Two design choices carry the preservation weight. First, only exceptions in TRANSIENT_ERRORS are eligible for retry; a ValueError from a checksum mismatch bypasses the backoff loop entirely and is logged as a terminal Quarantined event, so a corrupt payload never consumes the retry budget. Second, every attempt — success, pending retry, or quarantine — emits a discrete event, giving an auditor an unbroken record of how the system reacted to failure rather than only its final state.

Integration Points

This resilience layer is not a standalone service; it is the connective tissue between adjacent ingest stages, and each seam has a distinct failure surface.

Upstream — task delivery.

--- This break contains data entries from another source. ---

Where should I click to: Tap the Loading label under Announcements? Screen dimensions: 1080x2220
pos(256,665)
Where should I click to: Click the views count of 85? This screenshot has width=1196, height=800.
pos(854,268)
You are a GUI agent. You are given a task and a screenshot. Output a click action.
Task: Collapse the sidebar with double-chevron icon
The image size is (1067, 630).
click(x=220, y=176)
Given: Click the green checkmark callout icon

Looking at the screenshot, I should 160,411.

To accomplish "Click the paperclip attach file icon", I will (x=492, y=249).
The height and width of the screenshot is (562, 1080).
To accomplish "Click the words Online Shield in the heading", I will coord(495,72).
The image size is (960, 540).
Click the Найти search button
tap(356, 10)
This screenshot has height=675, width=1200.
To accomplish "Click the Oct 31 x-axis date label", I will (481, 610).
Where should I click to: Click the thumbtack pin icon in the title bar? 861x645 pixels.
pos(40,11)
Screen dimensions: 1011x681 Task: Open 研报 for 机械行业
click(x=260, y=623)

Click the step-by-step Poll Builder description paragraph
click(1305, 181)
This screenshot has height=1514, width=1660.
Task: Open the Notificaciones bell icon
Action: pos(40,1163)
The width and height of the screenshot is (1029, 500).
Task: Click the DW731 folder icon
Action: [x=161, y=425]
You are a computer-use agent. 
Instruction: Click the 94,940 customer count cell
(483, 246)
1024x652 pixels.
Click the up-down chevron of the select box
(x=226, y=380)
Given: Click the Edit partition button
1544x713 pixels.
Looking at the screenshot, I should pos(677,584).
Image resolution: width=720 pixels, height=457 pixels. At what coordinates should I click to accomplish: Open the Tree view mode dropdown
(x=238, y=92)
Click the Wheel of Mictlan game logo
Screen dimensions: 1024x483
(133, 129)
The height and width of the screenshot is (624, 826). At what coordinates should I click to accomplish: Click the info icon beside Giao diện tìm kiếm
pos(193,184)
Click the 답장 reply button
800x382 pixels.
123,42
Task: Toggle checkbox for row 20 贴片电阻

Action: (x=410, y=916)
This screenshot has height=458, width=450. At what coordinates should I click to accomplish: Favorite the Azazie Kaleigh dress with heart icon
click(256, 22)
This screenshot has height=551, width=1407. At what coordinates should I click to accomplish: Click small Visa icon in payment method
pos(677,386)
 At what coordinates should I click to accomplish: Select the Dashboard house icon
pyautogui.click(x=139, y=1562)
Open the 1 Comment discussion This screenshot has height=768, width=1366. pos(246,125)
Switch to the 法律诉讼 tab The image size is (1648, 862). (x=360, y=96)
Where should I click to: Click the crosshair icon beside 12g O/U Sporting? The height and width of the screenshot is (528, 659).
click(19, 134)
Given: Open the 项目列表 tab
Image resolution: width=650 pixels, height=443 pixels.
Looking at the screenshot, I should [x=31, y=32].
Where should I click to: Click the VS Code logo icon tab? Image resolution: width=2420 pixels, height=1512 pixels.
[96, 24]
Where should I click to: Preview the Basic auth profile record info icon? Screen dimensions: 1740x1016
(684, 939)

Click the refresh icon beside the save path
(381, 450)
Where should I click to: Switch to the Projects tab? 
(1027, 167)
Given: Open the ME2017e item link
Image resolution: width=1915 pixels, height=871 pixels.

Workers pull batches from Async Task Queuing for Batches, where at-least-once delivery means a task body can be redelivered after a crash. Retry logic and the broker’s redelivery must not double-count: the same idempotency key that makes a single attempt safe to repeat also makes a broker redelivery safe, so the two mechanisms compose instead of conflicting.
Hardware boundary — capture faults. When a planetary or overhead scanner drops a connection mid-batch, Scanner API Integration & Routing surfaces the fault as a transient exception and, if the circuit breaker trips, re-dispatches pending frames to a healthy device while preserving batch ordering. Decoupling hardware polling from queue consumption lets the unaffected segments of a batch keep flowing while failed units are isolated.
Downstream — derivative generation. When OCR Processing Pipelines encounter a corrupted image header or an incomplete page boundary, the handler quarantines the affected file, requests a re-scan, and updates the batch manifest — it does not retry recognition against a byte sequence that will never parse.
Validation gate — permanent stops. A package that fails Batch Validation Schemas is a permanent fault by definition; the retry layer must recognise validation errors as non-retryable and route them to quarantine rather than re-submitting a structurally invalid SIP.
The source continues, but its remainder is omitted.